Tavares talks to the moon on ‘Muna Xeia’ (Full Moon). The song title emerged when Tavares made a mistake and accidentally combined the English word ‘moon’ with the Portuguese word for the same ‘lua.’ “It’s a very feminine song with me talking to the women,” Tavares explains. “First the woman inside of me and then the women in Africa and the women in the world. I sing, ‘Moon go in peace, moon go in faith, walk in peace, walk in faith.’” Two years ago, Tavares spent tie in Cape Verde working with a contemporary dance company. He “You know how contemporary artists do crazy experimental stuff?” she asks. “Well, they gave me the strength to experiment. If those who live in and own the culture, then we in diaspora can also experiment. As long as someone keeps the tradition.
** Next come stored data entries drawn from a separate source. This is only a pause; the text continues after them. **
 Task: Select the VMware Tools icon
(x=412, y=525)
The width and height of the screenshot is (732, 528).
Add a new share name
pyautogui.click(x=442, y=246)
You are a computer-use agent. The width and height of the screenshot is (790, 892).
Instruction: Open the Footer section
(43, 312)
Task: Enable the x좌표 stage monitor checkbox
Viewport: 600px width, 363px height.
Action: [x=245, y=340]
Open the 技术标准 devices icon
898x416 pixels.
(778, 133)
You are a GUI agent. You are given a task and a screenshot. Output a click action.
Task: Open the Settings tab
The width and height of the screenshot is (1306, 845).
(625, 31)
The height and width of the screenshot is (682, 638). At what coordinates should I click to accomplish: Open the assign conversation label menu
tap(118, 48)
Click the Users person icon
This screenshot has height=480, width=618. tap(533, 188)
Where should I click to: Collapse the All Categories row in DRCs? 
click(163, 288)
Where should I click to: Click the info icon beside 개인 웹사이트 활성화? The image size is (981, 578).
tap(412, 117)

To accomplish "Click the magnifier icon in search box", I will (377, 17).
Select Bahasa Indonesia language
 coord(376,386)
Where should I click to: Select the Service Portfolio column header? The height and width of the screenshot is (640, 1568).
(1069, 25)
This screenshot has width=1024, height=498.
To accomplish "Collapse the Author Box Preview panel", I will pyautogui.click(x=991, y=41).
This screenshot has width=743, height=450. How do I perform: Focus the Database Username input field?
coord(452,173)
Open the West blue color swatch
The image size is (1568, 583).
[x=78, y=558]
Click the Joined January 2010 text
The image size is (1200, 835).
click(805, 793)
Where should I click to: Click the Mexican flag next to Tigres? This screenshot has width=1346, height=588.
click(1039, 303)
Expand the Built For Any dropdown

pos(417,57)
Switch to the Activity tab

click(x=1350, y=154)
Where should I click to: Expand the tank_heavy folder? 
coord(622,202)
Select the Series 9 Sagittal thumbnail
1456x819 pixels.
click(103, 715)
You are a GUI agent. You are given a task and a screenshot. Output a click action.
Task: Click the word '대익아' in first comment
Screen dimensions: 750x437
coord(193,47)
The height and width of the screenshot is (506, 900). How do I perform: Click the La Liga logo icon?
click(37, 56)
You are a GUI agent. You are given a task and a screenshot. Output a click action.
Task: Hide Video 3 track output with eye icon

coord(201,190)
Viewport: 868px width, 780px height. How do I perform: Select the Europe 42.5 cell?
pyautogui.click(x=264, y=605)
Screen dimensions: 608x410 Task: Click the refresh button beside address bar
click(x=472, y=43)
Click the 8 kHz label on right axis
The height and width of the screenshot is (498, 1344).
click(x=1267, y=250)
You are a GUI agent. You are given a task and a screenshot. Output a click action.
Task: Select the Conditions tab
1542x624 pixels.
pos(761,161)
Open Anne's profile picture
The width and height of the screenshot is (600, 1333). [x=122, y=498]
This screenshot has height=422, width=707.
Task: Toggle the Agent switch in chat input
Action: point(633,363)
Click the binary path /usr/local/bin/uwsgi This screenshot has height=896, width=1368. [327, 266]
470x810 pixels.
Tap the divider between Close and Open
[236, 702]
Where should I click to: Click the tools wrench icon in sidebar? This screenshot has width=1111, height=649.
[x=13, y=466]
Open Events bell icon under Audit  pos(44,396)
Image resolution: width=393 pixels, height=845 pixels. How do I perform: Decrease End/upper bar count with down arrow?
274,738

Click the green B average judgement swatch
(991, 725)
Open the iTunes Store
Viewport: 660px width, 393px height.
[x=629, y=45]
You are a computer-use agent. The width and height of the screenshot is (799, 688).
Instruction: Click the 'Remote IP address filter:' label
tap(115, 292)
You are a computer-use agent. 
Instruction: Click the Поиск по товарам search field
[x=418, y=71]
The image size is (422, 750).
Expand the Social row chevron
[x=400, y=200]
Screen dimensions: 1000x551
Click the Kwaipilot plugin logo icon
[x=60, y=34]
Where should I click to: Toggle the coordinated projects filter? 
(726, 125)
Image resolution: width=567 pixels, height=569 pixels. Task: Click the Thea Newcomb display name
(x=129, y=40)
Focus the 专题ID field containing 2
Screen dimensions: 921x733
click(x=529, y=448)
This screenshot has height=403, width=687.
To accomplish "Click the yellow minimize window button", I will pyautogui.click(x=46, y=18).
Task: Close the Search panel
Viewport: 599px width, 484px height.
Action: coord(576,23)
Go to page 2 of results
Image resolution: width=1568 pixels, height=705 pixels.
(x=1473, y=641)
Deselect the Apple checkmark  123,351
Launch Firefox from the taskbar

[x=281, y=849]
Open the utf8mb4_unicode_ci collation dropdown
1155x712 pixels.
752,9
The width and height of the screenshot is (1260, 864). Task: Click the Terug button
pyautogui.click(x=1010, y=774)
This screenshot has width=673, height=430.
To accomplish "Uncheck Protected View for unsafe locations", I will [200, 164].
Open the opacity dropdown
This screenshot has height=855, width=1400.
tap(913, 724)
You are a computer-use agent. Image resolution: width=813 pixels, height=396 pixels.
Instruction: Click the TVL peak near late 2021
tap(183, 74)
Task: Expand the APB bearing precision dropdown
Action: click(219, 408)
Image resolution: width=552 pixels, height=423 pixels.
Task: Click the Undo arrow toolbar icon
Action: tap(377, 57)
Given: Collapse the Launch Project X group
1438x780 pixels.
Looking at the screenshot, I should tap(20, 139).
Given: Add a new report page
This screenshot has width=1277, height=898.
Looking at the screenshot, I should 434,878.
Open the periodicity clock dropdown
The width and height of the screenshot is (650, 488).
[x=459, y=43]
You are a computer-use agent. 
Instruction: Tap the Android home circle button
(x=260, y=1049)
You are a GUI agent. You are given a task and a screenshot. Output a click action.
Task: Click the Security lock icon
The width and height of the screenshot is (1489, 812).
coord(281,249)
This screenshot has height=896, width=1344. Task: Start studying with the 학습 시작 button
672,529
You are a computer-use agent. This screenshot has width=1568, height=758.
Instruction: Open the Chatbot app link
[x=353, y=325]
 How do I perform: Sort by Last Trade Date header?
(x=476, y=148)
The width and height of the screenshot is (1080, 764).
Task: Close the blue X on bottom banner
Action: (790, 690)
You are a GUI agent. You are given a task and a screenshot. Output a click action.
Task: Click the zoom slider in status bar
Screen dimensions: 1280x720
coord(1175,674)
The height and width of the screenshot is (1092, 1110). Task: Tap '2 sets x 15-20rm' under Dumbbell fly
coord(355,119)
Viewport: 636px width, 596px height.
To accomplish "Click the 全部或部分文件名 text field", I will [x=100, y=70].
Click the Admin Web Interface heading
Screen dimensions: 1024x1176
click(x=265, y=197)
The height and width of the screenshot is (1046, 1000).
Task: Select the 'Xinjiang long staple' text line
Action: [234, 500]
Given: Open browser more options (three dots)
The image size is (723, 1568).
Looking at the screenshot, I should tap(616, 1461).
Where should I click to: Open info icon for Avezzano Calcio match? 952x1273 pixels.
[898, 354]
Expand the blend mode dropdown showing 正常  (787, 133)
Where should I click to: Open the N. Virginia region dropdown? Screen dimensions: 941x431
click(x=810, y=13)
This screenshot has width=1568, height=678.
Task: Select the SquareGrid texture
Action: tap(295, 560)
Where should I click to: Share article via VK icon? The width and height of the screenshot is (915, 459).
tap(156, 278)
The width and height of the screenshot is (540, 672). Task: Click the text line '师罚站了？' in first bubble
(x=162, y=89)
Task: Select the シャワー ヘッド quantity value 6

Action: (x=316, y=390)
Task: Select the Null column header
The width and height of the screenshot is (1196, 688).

It’s a two-sided knife.”
“I want to be a part of a movement like the African Americans were, like the African Brazilians were,” Tavares says. “Instead of doing the music of their ancestors, they have created this musical identity of their own. And it is now respected. It is considered whole and authentic and genuine. It will be a long time before the people from my generation do not have to choose between being African or European. I think you shouldn’t have to choose. You should just be there. Celebrate that. Be that!”
Balancê: Sara manages to fuse African and European styles in a series of gorgeous songs… gentle, melodic and rhythmic. wonderfully textured and varied, sunshine on your soul one moment and scattered clouds of wistfulness the next. It’s full of perfect, accessible melodies with a sense of depth and sincerity, beautifully sung and played - Fly, UK.